# DATA SHOWN:

::::::::

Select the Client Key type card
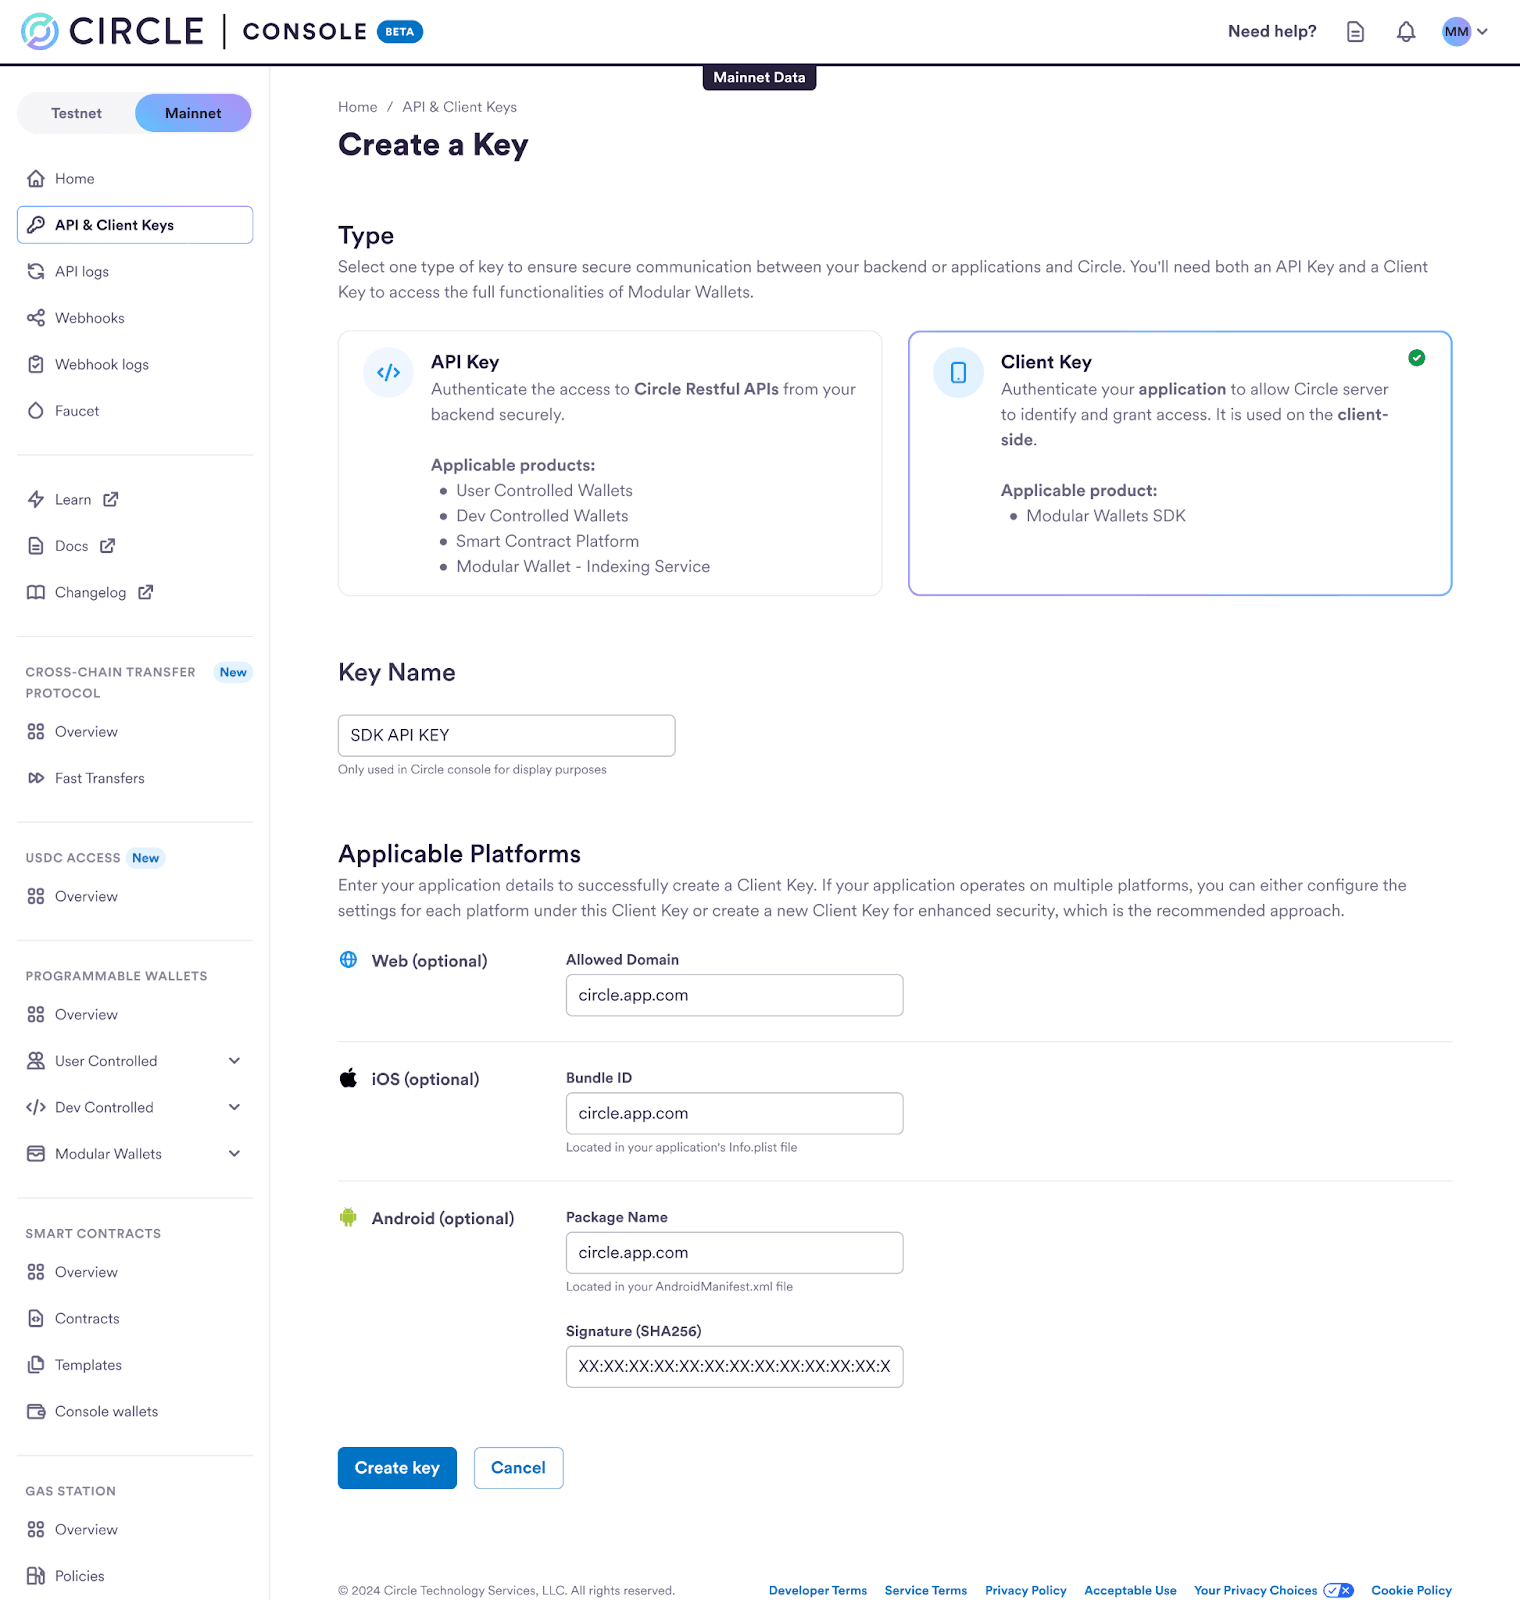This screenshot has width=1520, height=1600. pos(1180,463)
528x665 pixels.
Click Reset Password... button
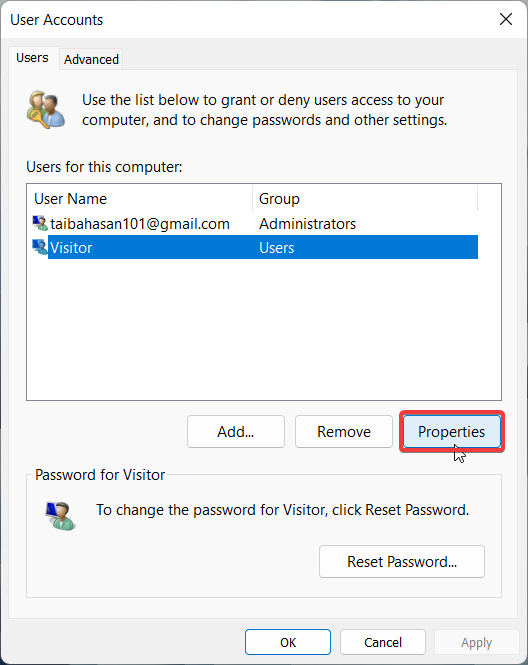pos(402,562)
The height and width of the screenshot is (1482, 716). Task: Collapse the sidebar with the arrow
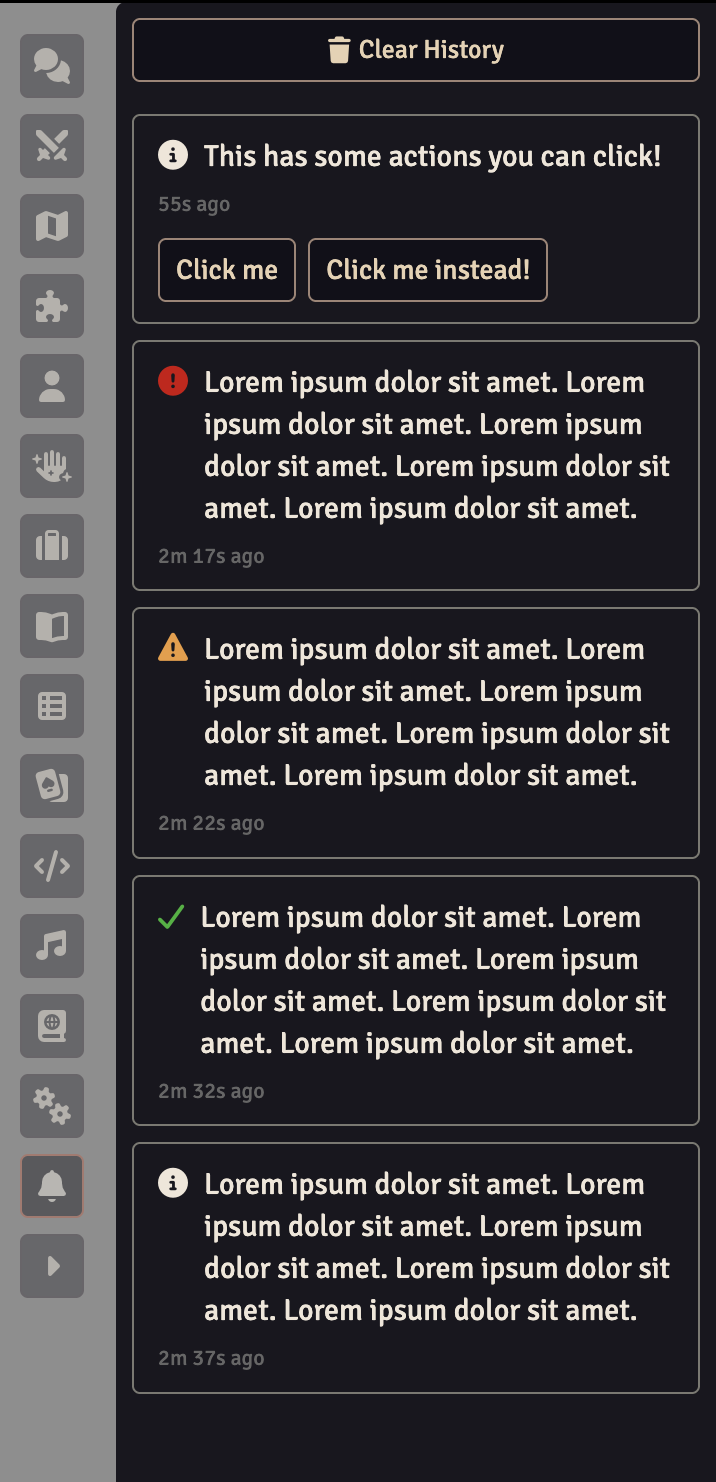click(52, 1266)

::::::::

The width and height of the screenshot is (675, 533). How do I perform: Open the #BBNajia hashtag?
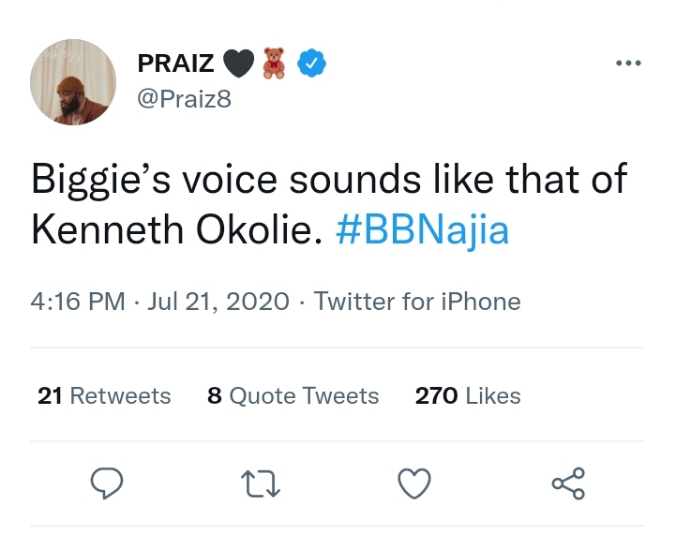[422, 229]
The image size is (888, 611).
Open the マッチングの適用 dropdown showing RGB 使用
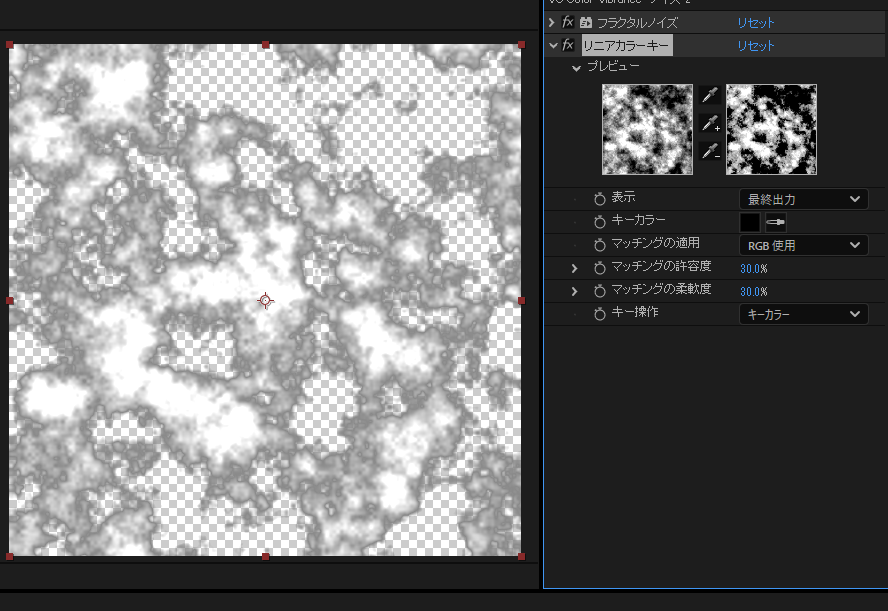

::::::::

# WHAT YOU SHOULD DO:
Starting at the line with "The image size is (888, 611)." and ending at the line with "Open the マッチングの適用 dropdown showing RGB 使用", print each line of the listing above exactly, with no other lines.

# SOLUTION TO THE PROBLEM:
The image size is (888, 611).
Open the マッチングの適用 dropdown showing RGB 使用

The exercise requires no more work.